A corporation that has been administratively dissolved can apply for reinstatement with the Commission, but only within six years of the dissolution’s effective date. The application must state the corporation’s name, the date of dissolution, and confirm that the grounds for dissolution no longer exist.13Arizona Legislature. Arizona Code 10-1422 – Reinstatement Following Administrative Dissolution
If another entity adopted the corporation’s name during the period of dissolution, the application must include articles of amendment adopting a new compliant name. The corporation also needs to pay all outstanding fees, penalties, and any taxes owed. Once the Commission approves reinstatement, it issues a certificate and the reinstatement relates back to the date of dissolution — legally, it is as if the dissolution never happened. Waiting past the six-year window means the corporation cannot be reinstated and would need to incorporate as a new entity from scratch.

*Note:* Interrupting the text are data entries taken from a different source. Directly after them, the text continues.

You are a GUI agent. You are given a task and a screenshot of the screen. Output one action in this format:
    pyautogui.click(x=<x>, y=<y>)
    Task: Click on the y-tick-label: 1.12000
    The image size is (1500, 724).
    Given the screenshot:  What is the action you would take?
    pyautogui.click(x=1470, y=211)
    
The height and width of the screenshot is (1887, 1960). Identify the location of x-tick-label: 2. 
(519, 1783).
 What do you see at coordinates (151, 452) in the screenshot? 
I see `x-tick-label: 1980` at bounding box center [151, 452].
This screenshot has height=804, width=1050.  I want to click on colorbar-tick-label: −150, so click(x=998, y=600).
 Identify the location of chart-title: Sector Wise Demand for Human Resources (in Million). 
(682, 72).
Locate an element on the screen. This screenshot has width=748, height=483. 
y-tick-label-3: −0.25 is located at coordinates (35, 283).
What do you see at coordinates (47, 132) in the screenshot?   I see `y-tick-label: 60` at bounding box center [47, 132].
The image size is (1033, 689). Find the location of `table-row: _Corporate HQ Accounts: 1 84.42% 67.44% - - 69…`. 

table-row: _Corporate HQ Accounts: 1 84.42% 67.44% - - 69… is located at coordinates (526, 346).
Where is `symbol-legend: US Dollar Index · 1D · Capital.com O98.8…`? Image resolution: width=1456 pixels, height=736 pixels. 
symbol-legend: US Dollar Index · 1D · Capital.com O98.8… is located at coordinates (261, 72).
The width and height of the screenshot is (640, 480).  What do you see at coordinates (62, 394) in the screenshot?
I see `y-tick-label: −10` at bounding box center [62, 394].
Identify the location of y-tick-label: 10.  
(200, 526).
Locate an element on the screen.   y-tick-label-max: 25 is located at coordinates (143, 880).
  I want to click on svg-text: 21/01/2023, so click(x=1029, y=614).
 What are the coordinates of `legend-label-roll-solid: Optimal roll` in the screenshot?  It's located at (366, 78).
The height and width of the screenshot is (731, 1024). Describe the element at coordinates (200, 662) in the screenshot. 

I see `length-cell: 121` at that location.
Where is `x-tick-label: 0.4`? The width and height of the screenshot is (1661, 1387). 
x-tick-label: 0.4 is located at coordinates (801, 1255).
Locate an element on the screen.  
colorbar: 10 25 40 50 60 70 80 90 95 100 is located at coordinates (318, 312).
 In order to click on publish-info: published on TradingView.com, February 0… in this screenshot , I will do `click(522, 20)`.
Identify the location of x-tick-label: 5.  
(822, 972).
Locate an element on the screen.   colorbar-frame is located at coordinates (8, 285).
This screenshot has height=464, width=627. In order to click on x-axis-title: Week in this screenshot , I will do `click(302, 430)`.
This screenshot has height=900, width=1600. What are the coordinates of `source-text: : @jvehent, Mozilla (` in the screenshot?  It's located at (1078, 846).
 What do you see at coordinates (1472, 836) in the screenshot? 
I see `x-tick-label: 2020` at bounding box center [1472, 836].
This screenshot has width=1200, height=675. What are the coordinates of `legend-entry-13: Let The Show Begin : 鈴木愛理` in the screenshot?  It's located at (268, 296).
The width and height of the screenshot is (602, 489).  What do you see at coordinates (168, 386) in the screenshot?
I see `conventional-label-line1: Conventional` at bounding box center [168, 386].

Arizona benefit corporations have an additional reporting obligation beyond the standard annual report. Under A.R.S. § 10-2441, a benefit corporation must prepare an annual benefit report that describes how the company pursued its general and specific public benefit purposes during the year, the extent to which those benefits were achieved, and any obstacles that got in the way.14Arizona Legislature. Arizona Code 10-2441 – Preparation of Annual Benefit Report
The report must include an assessment of the corporation’s social and environmental performance measured against a recognized third-party standard, along with director compensation amounts and a disclosure of any financial or governance relationship between the corporation and the organization that created the third-party standard. If the benefit corporation has a designated benefit director, that director must provide an opinion on whether the corporation and its leadership acted in accordance with the stated public benefit purposes. The benefit report does not need to be audited or certified by the third-party standards provider.